# New Mirage Mkiii C !!!



## odklizec (May 19, 2004)

Did you guys saw new *MKIII C*? It's so nice with red hands! I can't show you the pic and link, because of forum rules, but I think this hint will be OK..









Try search at Google this string...

"Ollech & Wajs Mirage MKIII C Chronograph Watch"


----------



## Silver Hawk (Dec 2, 2003)

There seem to be so many different types of Mirage IIIs....









That looks to be the old Mirage III with numerals instead of batons, "Automatic" in script above the 6 oclock sub dial instead of capitals below day/date and baton-type hands instead of pointy hands ....but now with a red second hand etc.

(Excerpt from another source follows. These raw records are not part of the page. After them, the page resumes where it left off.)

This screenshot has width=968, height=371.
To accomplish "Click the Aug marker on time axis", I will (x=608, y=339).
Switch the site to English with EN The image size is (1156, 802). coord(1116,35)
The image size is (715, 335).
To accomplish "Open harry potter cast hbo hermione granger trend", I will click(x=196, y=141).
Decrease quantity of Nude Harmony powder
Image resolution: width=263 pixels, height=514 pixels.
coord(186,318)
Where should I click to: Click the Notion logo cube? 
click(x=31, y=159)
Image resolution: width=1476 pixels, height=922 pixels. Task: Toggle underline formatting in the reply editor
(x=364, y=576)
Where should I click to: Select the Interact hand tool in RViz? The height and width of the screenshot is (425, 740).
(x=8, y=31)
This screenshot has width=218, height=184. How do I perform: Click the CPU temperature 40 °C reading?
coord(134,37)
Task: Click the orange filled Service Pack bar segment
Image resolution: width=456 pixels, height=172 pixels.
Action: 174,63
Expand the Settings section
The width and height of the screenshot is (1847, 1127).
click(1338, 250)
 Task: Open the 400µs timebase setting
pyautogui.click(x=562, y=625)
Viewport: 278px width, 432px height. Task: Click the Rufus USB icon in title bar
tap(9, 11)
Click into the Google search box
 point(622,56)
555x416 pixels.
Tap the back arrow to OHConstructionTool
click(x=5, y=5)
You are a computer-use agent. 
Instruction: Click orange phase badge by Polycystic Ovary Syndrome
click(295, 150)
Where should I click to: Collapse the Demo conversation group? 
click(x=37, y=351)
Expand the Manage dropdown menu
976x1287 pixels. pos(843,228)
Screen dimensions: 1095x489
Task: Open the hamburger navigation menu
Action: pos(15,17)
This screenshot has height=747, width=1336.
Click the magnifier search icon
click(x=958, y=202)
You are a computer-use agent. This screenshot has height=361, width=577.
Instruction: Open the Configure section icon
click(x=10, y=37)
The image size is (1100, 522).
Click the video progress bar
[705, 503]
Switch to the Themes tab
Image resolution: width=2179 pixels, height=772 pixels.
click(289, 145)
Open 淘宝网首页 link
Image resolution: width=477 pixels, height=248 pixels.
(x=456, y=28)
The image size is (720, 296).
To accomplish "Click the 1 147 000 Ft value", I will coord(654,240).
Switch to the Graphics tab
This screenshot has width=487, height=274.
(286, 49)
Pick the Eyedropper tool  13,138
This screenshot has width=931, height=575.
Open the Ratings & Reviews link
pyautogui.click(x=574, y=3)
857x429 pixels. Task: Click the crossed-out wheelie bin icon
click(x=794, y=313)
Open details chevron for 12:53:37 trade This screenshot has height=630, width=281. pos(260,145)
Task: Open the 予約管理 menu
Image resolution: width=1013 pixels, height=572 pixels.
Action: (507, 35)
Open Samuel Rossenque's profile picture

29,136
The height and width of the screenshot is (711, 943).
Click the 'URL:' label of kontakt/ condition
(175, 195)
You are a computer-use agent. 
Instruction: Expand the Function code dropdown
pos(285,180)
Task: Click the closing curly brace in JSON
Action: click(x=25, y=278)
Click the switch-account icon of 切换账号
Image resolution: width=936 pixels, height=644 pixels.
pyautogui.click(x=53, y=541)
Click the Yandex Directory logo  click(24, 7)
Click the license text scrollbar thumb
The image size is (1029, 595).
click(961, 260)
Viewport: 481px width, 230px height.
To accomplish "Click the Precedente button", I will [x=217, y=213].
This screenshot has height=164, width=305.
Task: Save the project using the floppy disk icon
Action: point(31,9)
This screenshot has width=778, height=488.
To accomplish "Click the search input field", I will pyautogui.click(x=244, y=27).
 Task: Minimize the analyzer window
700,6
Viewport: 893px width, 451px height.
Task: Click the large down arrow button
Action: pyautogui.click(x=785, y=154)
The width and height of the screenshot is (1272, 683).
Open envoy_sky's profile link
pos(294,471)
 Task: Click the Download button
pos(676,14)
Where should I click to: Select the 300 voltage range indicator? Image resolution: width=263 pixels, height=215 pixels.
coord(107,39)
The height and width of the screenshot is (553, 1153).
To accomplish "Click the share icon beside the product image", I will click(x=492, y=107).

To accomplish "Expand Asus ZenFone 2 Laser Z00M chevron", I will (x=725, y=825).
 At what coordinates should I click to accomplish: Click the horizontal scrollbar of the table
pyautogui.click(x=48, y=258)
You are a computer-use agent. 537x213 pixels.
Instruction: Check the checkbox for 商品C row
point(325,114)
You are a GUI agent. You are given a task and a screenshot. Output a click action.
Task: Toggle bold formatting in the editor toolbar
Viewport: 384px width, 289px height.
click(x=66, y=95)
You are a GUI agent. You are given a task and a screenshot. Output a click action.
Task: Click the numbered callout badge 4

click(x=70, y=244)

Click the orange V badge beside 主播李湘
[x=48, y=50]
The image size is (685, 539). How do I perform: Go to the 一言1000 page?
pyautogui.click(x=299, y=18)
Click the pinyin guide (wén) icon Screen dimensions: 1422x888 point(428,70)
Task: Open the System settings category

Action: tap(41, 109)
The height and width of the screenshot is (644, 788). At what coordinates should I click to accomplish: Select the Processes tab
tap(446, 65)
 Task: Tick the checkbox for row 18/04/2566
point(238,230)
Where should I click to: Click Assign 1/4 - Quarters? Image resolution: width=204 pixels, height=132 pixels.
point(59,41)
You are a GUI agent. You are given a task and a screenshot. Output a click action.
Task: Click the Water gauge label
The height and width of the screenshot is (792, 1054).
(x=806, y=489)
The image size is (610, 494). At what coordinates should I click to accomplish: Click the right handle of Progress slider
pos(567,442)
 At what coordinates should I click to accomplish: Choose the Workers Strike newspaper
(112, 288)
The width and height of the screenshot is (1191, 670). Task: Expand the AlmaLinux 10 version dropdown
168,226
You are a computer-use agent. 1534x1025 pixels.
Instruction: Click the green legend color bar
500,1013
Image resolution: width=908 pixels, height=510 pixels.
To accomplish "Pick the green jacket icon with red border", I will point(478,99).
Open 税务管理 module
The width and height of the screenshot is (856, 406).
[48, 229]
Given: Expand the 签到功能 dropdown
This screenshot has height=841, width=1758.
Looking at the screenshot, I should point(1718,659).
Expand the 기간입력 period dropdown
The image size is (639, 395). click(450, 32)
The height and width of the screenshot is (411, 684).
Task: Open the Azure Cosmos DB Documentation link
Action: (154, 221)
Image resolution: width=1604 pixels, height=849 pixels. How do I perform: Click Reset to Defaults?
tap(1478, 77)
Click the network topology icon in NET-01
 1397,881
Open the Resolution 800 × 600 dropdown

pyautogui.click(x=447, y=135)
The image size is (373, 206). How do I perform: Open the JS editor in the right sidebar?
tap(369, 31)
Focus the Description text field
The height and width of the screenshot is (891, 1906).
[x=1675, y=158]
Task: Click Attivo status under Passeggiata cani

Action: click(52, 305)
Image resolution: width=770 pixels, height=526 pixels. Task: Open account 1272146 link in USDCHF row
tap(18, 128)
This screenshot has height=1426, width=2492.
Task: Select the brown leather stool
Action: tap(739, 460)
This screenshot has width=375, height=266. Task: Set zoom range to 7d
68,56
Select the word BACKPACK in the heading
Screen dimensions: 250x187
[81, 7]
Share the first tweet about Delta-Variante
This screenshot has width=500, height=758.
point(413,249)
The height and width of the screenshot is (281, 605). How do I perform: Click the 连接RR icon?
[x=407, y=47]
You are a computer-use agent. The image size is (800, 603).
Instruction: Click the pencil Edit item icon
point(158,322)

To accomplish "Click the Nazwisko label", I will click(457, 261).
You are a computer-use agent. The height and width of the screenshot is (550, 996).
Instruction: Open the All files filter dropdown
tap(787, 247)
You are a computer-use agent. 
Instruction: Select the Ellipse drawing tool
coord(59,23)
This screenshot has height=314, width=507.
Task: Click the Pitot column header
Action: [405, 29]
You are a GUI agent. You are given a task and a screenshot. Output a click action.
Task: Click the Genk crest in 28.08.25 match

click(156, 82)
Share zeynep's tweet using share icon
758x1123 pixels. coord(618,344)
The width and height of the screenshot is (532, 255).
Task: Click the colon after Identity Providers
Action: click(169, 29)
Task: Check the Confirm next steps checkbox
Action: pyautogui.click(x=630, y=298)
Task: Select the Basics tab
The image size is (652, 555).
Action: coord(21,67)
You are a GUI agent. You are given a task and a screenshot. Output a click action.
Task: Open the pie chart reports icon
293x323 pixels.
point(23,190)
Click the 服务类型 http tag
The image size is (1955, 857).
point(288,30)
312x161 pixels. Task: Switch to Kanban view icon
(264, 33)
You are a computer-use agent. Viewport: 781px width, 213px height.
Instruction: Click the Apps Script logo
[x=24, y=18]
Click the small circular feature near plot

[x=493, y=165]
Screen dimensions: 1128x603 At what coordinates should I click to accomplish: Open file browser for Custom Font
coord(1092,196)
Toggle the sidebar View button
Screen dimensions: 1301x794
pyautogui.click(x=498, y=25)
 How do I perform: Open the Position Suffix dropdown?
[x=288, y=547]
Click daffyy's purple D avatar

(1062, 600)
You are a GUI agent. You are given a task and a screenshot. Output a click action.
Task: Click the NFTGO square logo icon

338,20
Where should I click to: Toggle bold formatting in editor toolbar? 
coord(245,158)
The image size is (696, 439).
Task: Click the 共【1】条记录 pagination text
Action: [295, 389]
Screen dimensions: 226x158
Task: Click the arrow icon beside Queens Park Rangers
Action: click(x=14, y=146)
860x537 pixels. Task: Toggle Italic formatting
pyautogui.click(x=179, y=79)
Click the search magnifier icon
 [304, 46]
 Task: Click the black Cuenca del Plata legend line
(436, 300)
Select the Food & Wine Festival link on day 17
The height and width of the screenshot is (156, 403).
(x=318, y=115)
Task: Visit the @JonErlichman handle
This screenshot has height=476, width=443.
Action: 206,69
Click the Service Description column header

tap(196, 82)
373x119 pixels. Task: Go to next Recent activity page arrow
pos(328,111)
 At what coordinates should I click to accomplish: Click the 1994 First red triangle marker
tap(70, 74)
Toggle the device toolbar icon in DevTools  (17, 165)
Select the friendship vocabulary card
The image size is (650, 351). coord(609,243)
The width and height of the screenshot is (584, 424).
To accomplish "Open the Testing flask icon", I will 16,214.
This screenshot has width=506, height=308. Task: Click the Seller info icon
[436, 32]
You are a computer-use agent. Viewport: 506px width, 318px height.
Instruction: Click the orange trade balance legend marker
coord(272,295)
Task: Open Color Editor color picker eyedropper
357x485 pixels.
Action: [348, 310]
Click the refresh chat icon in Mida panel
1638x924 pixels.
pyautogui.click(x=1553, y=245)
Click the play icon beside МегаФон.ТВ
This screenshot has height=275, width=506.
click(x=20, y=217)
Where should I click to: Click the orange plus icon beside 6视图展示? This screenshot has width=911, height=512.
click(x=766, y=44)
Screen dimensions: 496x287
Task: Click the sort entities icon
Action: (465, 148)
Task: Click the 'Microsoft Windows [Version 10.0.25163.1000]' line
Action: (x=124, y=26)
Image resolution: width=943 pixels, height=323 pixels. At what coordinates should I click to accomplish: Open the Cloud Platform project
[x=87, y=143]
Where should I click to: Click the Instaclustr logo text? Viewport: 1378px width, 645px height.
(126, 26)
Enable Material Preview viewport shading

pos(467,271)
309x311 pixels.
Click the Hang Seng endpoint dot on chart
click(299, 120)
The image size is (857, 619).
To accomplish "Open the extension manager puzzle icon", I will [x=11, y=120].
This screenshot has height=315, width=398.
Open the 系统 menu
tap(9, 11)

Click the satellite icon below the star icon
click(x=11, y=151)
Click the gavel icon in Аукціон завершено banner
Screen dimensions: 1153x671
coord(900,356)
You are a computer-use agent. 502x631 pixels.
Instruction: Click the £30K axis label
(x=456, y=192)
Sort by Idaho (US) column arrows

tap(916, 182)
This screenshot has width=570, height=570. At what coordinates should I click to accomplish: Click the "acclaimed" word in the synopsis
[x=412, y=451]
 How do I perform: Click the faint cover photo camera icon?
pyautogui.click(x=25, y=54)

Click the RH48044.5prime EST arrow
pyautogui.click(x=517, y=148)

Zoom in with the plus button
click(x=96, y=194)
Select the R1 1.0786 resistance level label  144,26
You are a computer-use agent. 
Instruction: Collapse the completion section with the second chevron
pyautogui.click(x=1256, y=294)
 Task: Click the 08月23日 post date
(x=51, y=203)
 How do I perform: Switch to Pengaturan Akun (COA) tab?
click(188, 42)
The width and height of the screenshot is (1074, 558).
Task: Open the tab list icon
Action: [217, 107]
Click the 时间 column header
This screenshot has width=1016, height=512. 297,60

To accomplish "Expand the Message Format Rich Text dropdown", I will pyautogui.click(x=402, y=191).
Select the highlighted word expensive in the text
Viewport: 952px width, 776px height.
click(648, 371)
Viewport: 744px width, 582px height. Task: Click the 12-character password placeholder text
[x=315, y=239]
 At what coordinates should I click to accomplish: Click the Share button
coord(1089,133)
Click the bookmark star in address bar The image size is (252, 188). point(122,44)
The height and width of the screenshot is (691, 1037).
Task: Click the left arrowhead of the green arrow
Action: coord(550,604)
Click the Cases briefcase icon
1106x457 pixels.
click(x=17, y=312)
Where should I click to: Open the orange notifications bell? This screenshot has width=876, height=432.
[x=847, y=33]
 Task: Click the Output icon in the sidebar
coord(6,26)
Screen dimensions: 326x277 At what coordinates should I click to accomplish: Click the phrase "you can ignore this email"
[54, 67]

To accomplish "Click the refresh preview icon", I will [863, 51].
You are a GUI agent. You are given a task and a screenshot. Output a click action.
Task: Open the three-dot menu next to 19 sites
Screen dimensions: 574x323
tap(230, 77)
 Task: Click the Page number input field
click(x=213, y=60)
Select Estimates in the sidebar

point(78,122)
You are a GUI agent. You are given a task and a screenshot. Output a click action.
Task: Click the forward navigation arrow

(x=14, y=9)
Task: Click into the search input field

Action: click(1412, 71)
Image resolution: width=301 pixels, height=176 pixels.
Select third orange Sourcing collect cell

I think my Mirage III below is (or was) the newer one....but maybe Roy can explain. I'm sure he'll be able to get this red-handed version...










Cheers

Paul


----------



## odklizec (May 19, 2004)

Too many MKIIIs and I still don't have any







There are too many watch on my wish list, but I have to wait for a new RLT Unitas limited edition...I hope not for so long









The longer I look on this new MKIII C I think, your one is still the best looking MKIII







Especially, I like the plain and clean design of dial. It would be great to have the same MKIII but with red sec. and stop hand.


----------



## Roy (Feb 23, 2003)

I prefer the white hands so these are the ones that I stock, obviously if someone want's the red hand ones then I can obtain them.


----------



## redmonaco (Nov 29, 2004)

Roy said:


> I prefer the white hands so these are the ones that I stock, obviously if someone want's the red hand ones then I can obtain them.
> 
> 
> 
> ...


Does that mean you have got some Mirages in stock?


----------



## redmonaco (Nov 29, 2004)

redmonaco said:


> Roy said:
> 
> 
> > I prefer the white hands so these are the ones that I stock, obviously if someone want's the red hand ones then I can obtain them.
> ...


I just lurve the lugs from the Mk 1, maybe i'm a lug man...?


----------